▶ **PROBLEM DESCRIPTION**
Copy out every line of the records below without changing anything.

[A block of data]
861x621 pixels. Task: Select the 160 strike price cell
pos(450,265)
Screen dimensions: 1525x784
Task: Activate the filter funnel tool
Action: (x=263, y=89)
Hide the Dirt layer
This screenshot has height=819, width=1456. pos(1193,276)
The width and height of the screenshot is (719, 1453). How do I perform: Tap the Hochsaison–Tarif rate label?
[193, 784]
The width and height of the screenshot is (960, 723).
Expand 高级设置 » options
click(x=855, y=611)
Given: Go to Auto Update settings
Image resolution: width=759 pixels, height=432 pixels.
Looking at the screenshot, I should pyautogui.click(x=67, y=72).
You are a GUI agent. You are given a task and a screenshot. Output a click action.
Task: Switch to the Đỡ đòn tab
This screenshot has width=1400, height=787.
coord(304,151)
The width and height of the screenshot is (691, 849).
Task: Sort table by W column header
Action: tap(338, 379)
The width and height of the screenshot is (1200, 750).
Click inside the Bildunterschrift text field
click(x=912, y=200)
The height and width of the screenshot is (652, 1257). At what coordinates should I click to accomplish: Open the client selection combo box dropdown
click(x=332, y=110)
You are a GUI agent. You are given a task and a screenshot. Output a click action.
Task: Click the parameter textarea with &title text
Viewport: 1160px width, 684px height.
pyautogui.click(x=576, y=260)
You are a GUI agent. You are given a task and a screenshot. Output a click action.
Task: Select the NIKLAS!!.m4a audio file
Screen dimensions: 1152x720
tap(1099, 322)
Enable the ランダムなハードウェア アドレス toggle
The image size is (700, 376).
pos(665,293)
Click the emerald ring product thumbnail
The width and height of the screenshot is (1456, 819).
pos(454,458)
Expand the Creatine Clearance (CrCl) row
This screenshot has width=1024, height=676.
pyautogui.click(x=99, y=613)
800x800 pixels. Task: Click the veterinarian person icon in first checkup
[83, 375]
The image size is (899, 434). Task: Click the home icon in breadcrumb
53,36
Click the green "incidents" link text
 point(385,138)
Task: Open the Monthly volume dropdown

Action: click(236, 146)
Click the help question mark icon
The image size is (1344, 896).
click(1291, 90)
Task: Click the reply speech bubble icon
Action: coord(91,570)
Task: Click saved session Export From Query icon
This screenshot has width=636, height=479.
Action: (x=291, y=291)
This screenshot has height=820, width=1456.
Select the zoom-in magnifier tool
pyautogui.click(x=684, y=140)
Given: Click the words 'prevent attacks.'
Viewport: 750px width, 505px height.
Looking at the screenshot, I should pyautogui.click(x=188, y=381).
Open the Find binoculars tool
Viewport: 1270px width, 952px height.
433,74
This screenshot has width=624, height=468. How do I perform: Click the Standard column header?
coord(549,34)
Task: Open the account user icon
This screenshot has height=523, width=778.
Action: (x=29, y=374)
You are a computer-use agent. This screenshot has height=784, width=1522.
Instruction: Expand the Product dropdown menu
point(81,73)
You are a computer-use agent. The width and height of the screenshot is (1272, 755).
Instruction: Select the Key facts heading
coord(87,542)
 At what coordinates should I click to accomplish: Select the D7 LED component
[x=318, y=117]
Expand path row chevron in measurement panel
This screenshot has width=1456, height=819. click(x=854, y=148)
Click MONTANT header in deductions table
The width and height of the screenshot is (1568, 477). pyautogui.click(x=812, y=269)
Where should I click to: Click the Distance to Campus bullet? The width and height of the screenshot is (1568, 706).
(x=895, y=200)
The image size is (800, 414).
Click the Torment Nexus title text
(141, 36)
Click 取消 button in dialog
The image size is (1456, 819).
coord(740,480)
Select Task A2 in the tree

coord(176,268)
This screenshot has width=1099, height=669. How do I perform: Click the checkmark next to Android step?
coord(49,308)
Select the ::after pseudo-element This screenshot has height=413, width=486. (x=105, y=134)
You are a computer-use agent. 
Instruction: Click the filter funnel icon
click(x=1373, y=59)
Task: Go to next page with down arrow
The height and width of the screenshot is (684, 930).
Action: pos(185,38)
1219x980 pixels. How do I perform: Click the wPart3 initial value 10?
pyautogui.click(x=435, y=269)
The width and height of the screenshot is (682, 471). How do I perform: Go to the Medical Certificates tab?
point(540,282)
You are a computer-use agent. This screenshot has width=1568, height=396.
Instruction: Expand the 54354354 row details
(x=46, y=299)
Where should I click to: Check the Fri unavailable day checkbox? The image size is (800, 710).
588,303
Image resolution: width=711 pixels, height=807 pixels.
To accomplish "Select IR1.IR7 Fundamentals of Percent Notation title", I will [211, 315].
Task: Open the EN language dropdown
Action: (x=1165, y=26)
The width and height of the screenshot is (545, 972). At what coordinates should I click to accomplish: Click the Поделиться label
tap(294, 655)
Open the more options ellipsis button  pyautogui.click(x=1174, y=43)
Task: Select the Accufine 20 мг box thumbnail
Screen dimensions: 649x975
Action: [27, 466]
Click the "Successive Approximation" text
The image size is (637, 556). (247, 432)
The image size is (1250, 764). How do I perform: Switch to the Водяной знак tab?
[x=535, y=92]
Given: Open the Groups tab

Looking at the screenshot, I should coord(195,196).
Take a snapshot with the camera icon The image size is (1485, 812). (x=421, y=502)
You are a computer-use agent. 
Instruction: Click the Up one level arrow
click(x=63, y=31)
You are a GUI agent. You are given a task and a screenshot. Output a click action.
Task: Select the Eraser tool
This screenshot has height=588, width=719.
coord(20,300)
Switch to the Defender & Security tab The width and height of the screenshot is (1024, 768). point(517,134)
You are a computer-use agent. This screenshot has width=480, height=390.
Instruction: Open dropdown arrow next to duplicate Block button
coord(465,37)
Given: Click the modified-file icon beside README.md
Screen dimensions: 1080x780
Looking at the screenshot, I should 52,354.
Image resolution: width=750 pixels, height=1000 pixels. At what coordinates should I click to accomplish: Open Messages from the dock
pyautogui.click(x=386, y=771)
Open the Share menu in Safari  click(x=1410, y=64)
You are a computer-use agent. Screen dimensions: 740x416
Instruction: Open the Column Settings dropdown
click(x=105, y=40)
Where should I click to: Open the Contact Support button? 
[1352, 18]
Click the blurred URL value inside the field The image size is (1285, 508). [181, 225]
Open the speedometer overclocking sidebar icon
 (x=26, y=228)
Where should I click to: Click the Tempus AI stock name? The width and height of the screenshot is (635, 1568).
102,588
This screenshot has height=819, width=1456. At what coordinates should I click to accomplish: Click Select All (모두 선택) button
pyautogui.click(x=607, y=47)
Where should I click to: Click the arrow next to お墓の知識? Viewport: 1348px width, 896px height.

▶ **TASK RESPONSE**
861x621 pixels. Task: Select the 160 strike price cell
pos(450,265)
Screen dimensions: 1525x784
Task: Activate the filter funnel tool
Action: (x=263, y=89)
Hide the Dirt layer
This screenshot has height=819, width=1456. pos(1193,276)
The width and height of the screenshot is (719, 1453). How do I perform: Tap the Hochsaison–Tarif rate label?
[193, 784]
The width and height of the screenshot is (960, 723).
Expand 高级设置 » options
click(x=855, y=611)
Given: Go to Auto Update settings
Image resolution: width=759 pixels, height=432 pixels.
Looking at the screenshot, I should pyautogui.click(x=67, y=72).
You are a GUI agent. You are given a task and a screenshot. Output a click action.
Task: Switch to the Đỡ đòn tab
This screenshot has width=1400, height=787.
coord(304,151)
The width and height of the screenshot is (691, 849).
Task: Sort table by W column header
Action: tap(338, 379)
The width and height of the screenshot is (1200, 750).
Click inside the Bildunterschrift text field
click(x=912, y=200)
The height and width of the screenshot is (652, 1257). At what coordinates should I click to accomplish: Open the client selection combo box dropdown
click(x=332, y=110)
You are a GUI agent. You are given a task and a screenshot. Output a click action.
Task: Click the parameter textarea with &title text
Viewport: 1160px width, 684px height.
pyautogui.click(x=576, y=260)
You are a GUI agent. You are given a task and a screenshot. Output a click action.
Task: Select the NIKLAS!!.m4a audio file
Screen dimensions: 1152x720
tap(1099, 322)
Enable the ランダムなハードウェア アドレス toggle
The image size is (700, 376).
pos(665,293)
Click the emerald ring product thumbnail
The width and height of the screenshot is (1456, 819).
pos(454,458)
Expand the Creatine Clearance (CrCl) row
This screenshot has width=1024, height=676.
pyautogui.click(x=99, y=613)
800x800 pixels. Task: Click the veterinarian person icon in first checkup
[83, 375]
The image size is (899, 434). Task: Click the home icon in breadcrumb
53,36
Click the green "incidents" link text
 point(385,138)
Task: Open the Monthly volume dropdown

Action: click(236, 146)
Click the help question mark icon
The image size is (1344, 896).
click(1291, 90)
Task: Click the reply speech bubble icon
Action: coord(91,570)
Task: Click saved session Export From Query icon
This screenshot has width=636, height=479.
Action: (x=291, y=291)
This screenshot has height=820, width=1456.
Select the zoom-in magnifier tool
pyautogui.click(x=684, y=140)
Given: Click the words 'prevent attacks.'
Viewport: 750px width, 505px height.
Looking at the screenshot, I should pyautogui.click(x=188, y=381).
Open the Find binoculars tool
Viewport: 1270px width, 952px height.
433,74
This screenshot has width=624, height=468. How do I perform: Click the Standard column header?
coord(549,34)
Task: Open the account user icon
This screenshot has height=523, width=778.
Action: (x=29, y=374)
You are a computer-use agent. This screenshot has height=784, width=1522.
Instruction: Expand the Product dropdown menu
point(81,73)
You are a computer-use agent. The width and height of the screenshot is (1272, 755).
Instruction: Select the Key facts heading
coord(87,542)
 At what coordinates should I click to accomplish: Select the D7 LED component
[x=318, y=117]
Expand path row chevron in measurement panel
This screenshot has width=1456, height=819. click(x=854, y=148)
Click MONTANT header in deductions table
The width and height of the screenshot is (1568, 477). pyautogui.click(x=812, y=269)
Where should I click to: Click the Distance to Campus bullet? The width and height of the screenshot is (1568, 706).
(x=895, y=200)
The image size is (800, 414).
Click the Torment Nexus title text
(141, 36)
Click 取消 button in dialog
The image size is (1456, 819).
coord(740,480)
Select Task A2 in the tree

coord(176,268)
This screenshot has width=1099, height=669. How do I perform: Click the checkmark next to Android step?
coord(49,308)
Select the ::after pseudo-element This screenshot has height=413, width=486. (x=105, y=134)
You are a computer-use agent. 
Instruction: Click the filter funnel icon
click(x=1373, y=59)
Task: Go to next page with down arrow
The height and width of the screenshot is (684, 930).
Action: pos(185,38)
1219x980 pixels. How do I perform: Click the wPart3 initial value 10?
pyautogui.click(x=435, y=269)
The width and height of the screenshot is (682, 471). How do I perform: Go to the Medical Certificates tab?
point(540,282)
You are a computer-use agent. This screenshot has width=1568, height=396.
Instruction: Expand the 54354354 row details
(x=46, y=299)
Where should I click to: Check the Fri unavailable day checkbox? The image size is (800, 710).
588,303
Image resolution: width=711 pixels, height=807 pixels.
To accomplish "Select IR1.IR7 Fundamentals of Percent Notation title", I will [211, 315].
Task: Open the EN language dropdown
Action: (x=1165, y=26)
The width and height of the screenshot is (545, 972). At what coordinates should I click to accomplish: Click the Поделиться label
tap(294, 655)
Open the more options ellipsis button  pyautogui.click(x=1174, y=43)
Task: Select the Accufine 20 мг box thumbnail
Screen dimensions: 649x975
Action: [27, 466]
Click the "Successive Approximation" text
The image size is (637, 556). (247, 432)
The image size is (1250, 764). How do I perform: Switch to the Водяной знак tab?
[x=535, y=92]
Given: Open the Groups tab

Looking at the screenshot, I should coord(195,196).
Take a snapshot with the camera icon The image size is (1485, 812). (x=421, y=502)
You are a computer-use agent. 
Instruction: Click the Up one level arrow
click(x=63, y=31)
You are a GUI agent. You are given a task and a screenshot. Output a click action.
Task: Select the Eraser tool
This screenshot has height=588, width=719.
coord(20,300)
Switch to the Defender & Security tab The width and height of the screenshot is (1024, 768). point(517,134)
You are a computer-use agent. This screenshot has width=480, height=390.
Instruction: Open dropdown arrow next to duplicate Block button
coord(465,37)
Given: Click the modified-file icon beside README.md
Screen dimensions: 1080x780
Looking at the screenshot, I should 52,354.
Image resolution: width=750 pixels, height=1000 pixels. At what coordinates should I click to accomplish: Open Messages from the dock
pyautogui.click(x=386, y=771)
Open the Share menu in Safari  click(x=1410, y=64)
You are a computer-use agent. Screen dimensions: 740x416
Instruction: Open the Column Settings dropdown
click(x=105, y=40)
Where should I click to: Open the Contact Support button? 
[1352, 18]
Click the blurred URL value inside the field The image size is (1285, 508). [181, 225]
Open the speedometer overclocking sidebar icon
 (x=26, y=228)
Where should I click to: Click the Tempus AI stock name? The width and height of the screenshot is (635, 1568).
102,588
This screenshot has height=819, width=1456. At what coordinates should I click to accomplish: Click Select All (모두 선택) button
pyautogui.click(x=607, y=47)
Where should I click to: Click the arrow next to お墓の知識? Viewport: 1348px width, 896px height.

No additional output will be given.